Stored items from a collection
※

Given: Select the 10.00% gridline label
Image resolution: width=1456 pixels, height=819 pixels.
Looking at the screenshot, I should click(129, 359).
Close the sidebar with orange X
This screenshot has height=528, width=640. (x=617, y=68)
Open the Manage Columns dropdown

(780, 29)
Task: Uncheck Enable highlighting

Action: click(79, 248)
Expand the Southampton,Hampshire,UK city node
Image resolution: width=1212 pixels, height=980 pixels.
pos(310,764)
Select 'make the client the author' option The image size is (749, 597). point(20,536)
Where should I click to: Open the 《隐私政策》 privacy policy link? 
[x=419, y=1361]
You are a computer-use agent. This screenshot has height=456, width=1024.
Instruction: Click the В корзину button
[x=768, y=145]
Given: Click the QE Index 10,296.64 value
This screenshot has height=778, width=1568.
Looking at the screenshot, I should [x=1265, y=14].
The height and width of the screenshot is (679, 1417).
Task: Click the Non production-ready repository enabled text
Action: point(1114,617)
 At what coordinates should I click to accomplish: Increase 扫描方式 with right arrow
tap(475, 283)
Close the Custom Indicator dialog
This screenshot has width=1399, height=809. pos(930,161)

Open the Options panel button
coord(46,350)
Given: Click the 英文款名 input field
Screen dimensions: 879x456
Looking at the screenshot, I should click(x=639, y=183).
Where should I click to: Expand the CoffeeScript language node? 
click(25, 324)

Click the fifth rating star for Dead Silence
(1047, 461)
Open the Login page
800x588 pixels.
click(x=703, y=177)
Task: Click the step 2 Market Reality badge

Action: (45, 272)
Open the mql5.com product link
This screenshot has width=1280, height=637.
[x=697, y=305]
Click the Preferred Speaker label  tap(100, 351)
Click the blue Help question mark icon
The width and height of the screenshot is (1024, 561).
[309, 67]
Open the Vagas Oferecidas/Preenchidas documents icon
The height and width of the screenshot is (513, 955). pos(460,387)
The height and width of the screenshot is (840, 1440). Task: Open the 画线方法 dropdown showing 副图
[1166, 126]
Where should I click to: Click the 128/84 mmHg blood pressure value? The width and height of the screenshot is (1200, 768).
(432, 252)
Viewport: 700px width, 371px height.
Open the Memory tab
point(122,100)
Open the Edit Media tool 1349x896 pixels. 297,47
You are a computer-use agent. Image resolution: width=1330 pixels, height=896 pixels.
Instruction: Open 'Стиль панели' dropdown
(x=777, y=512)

※

Render every line of the material above as a Markdown table with the columns "Row" and "Line," numbering each row and leaving out blank lines.

| Row | Line |
|---|---|
| 1 | Given: Select the 10.00% gridline label |
| 2 | Image resolution: width=1456 pixels, height=819 pixels. |
| 3 | Looking at the screenshot, I should click(129, 359). |
| 4 | Close the sidebar with orange X |
| 5 | This screenshot has height=528, width=640. (x=617, y=68) |
| 6 | Open the Manage Columns dropdown |
| 7 | (780, 29) |
| 8 | Task: Uncheck Enable highlighting |
| 9 | Action: click(79, 248) |
| 10 | Expand the Southampton,Hampshire,UK city node |
| 11 | Image resolution: width=1212 pixels, height=980 pixels. |
| 12 | pos(310,764) |
| 13 | Select 'make the client the author' option The image size is (749, 597). point(20,536) |
| 14 | Where should I click to: Open the 《隐私政策》 privacy policy link?  |
| 15 | [x=419, y=1361] |
| 16 | You are a computer-use agent. This screenshot has height=456, width=1024. |
| 17 | Instruction: Click the В корзину button |
| 18 | [x=768, y=145] |
| 19 | Given: Click the QE Index 10,296.64 value |
| 20 | This screenshot has height=778, width=1568. |
| 21 | Looking at the screenshot, I should [x=1265, y=14]. |
| 22 | The height and width of the screenshot is (679, 1417). |
| 23 | Task: Click the Non production-ready repository enabled text |
| 24 | Action: point(1114,617) |
| 25 |  At what coordinates should I click to accomplish: Increase 扫描方式 with right arrow |
| 26 | tap(475, 283) |
| 27 | Close the Custom Indicator dialog |
| 28 | This screenshot has width=1399, height=809. pos(930,161) |
| 29 | Open the Options panel button |
| 30 | coord(46,350) |
| 31 | Given: Click the 英文款名 input field |
| 32 | Screen dimensions: 879x456 |
| 33 | Looking at the screenshot, I should click(x=639, y=183). |
| 34 | Where should I click to: Expand the CoffeeScript language node?  |
| 35 | click(25, 324) |
| 36 | Click the fifth rating star for Dead Silence |
| 37 | (1047, 461) |
| 38 | Open the Login page |
| 39 | 800x588 pixels. |
| 40 | click(x=703, y=177) |
| 41 | Task: Click the step 2 Market Reality badge |
| 42 | Action: (45, 272) |
| 43 | Open the mql5.com product link |
| 44 | This screenshot has width=1280, height=637. |
| 45 | [x=697, y=305] |
| 46 | Click the Preferred Speaker label  tap(100, 351) |
| 47 | Click the blue Help question mark icon |
| 48 | The width and height of the screenshot is (1024, 561). |
| 49 | [309, 67] |
| 50 | Open the Vagas Oferecidas/Preenchidas documents icon |
| 51 | The height and width of the screenshot is (513, 955). pos(460,387) |
| 52 | The height and width of the screenshot is (840, 1440). Task: Open the 画线方法 dropdown showing 副图 |
| 53 | [1166, 126] |
| 54 | Where should I click to: Click the 128/84 mmHg blood pressure value? The width and height of the screenshot is (1200, 768). |
| 55 | (432, 252) |
| 56 | Viewport: 700px width, 371px height. |
| 57 | Open the Memory tab |
| 58 | point(122,100) |
| 59 | Open the Edit Media tool 1349x896 pixels. 297,47 |
| 60 | You are a computer-use agent. Image resolution: width=1330 pixels, height=896 pixels. |
| 61 | Instruction: Open 'Стиль панели' dropdown |
| 62 | (x=777, y=512) |